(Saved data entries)
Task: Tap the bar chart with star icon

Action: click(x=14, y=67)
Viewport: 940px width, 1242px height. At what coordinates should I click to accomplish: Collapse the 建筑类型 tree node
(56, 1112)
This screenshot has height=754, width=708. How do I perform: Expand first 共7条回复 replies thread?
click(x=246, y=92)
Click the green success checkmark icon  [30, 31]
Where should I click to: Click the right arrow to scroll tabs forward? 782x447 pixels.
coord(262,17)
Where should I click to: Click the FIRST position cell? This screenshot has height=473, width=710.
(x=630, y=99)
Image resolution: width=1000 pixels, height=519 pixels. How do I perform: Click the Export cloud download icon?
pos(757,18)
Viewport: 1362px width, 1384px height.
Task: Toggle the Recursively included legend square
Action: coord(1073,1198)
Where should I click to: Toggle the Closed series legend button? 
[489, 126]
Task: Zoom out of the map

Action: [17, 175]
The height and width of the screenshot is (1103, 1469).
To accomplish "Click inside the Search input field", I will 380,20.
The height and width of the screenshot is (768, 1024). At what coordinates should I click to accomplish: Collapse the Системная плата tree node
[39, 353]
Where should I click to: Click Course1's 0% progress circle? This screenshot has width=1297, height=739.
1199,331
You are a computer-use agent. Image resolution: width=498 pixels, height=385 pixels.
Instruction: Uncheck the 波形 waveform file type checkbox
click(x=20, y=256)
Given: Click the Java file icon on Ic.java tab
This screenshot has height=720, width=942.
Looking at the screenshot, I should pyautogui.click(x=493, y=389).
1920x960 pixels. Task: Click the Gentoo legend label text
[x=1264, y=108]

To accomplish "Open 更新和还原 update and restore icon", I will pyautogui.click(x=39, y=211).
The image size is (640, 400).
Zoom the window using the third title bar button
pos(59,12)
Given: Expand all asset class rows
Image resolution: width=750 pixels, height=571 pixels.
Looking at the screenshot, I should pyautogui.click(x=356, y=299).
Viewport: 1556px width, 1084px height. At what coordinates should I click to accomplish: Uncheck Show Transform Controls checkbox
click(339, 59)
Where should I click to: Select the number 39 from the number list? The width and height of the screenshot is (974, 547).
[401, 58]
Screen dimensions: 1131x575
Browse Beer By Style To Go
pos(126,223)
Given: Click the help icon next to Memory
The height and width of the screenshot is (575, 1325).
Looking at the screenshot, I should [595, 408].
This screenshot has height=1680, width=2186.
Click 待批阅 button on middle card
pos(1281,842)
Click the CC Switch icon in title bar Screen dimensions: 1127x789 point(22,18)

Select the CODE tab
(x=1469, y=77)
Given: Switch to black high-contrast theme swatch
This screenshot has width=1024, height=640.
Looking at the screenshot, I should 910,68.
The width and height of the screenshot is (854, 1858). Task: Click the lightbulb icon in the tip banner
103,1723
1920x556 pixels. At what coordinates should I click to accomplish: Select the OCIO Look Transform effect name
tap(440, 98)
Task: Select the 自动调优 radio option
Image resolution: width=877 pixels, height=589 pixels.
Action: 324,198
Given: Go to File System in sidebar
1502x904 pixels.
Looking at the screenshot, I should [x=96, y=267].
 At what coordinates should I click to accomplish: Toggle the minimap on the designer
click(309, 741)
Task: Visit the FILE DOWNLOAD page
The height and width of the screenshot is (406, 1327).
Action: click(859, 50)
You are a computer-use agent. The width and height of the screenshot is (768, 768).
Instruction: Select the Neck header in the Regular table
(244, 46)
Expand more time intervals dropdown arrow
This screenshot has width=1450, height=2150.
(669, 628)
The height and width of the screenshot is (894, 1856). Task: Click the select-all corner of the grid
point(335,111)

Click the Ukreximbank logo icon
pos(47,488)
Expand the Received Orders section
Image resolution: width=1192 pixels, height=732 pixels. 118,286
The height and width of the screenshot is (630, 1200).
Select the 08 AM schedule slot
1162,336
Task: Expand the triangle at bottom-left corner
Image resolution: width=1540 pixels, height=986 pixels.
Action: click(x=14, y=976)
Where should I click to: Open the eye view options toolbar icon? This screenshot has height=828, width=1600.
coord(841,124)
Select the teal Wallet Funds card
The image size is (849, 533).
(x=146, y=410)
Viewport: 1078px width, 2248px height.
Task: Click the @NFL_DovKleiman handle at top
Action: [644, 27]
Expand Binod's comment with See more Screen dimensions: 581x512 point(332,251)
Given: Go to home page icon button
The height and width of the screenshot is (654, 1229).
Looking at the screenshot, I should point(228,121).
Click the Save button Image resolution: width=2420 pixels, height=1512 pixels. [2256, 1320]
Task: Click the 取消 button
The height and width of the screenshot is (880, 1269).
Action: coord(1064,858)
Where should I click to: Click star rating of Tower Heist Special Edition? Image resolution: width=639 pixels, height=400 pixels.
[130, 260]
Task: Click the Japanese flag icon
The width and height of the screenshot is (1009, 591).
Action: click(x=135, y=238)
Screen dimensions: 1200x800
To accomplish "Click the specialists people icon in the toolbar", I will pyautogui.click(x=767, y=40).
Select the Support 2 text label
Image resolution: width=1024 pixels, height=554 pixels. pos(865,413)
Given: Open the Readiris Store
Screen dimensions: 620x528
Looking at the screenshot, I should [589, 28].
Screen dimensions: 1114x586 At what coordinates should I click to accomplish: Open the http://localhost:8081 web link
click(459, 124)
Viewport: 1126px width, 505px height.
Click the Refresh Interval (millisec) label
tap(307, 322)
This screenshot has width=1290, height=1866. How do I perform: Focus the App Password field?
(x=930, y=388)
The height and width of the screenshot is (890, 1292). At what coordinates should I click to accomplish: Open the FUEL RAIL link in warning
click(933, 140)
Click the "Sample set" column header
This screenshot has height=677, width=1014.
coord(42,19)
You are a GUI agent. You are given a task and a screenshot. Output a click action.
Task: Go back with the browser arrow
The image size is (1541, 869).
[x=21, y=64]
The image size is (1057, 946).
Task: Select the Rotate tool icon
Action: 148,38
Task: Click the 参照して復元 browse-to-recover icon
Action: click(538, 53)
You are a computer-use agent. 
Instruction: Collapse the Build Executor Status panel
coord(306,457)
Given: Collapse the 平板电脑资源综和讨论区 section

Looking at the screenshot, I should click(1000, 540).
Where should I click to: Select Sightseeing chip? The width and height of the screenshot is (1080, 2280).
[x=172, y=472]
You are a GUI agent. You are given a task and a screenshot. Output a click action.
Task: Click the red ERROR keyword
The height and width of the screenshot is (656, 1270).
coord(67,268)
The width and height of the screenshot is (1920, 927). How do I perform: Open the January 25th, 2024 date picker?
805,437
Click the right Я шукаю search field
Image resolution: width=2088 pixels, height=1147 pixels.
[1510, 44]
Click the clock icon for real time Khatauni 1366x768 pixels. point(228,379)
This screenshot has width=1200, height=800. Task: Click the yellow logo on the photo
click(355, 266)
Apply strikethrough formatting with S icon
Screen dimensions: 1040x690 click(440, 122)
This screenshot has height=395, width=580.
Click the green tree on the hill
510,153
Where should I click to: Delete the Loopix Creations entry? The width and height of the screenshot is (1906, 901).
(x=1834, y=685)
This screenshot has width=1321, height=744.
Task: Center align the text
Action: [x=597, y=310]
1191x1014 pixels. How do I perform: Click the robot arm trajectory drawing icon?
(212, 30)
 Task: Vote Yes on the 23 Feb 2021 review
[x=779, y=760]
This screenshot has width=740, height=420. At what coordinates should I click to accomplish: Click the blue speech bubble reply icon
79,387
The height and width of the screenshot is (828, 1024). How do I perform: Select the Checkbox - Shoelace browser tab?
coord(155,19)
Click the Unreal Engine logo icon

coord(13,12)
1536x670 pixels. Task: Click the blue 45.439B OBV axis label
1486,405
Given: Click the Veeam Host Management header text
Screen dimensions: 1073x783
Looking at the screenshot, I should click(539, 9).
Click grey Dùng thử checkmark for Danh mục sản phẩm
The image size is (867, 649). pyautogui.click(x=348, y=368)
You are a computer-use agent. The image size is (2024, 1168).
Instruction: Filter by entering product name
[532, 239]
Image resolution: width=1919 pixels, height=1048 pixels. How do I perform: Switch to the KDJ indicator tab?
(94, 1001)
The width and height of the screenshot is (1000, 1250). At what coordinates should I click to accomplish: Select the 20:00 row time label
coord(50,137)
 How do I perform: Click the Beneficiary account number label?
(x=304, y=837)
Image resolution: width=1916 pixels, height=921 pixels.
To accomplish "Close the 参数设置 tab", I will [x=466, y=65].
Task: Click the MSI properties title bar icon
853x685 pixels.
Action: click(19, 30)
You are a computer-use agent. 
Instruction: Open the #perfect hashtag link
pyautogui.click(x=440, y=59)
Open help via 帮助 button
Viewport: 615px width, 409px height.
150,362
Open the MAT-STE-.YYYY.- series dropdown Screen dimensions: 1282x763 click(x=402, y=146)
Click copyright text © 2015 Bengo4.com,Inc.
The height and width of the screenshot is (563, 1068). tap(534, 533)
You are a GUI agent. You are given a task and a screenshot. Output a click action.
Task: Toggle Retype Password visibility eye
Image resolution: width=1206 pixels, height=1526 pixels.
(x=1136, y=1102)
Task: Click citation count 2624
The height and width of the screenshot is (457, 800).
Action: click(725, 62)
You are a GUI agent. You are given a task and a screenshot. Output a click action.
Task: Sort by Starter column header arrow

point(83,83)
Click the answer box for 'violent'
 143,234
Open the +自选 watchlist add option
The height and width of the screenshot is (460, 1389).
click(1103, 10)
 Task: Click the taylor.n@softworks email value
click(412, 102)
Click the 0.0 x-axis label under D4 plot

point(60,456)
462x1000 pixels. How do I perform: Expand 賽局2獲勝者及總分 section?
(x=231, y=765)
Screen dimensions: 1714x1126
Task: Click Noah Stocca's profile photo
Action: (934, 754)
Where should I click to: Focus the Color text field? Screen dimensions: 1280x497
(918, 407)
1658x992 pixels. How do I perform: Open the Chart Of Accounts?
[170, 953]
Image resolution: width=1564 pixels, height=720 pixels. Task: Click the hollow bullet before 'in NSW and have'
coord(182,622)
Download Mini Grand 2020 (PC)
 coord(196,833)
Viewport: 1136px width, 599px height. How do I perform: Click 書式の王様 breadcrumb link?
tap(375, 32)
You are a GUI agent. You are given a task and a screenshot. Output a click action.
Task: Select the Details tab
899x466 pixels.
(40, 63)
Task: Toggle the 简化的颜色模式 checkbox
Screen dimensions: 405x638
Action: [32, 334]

_Instructions to follow_
Check every line of the records, and copy the ones that hold the word "help".

_Task solution_
Given: Click the help icon next to Memory
Open help via 帮助 button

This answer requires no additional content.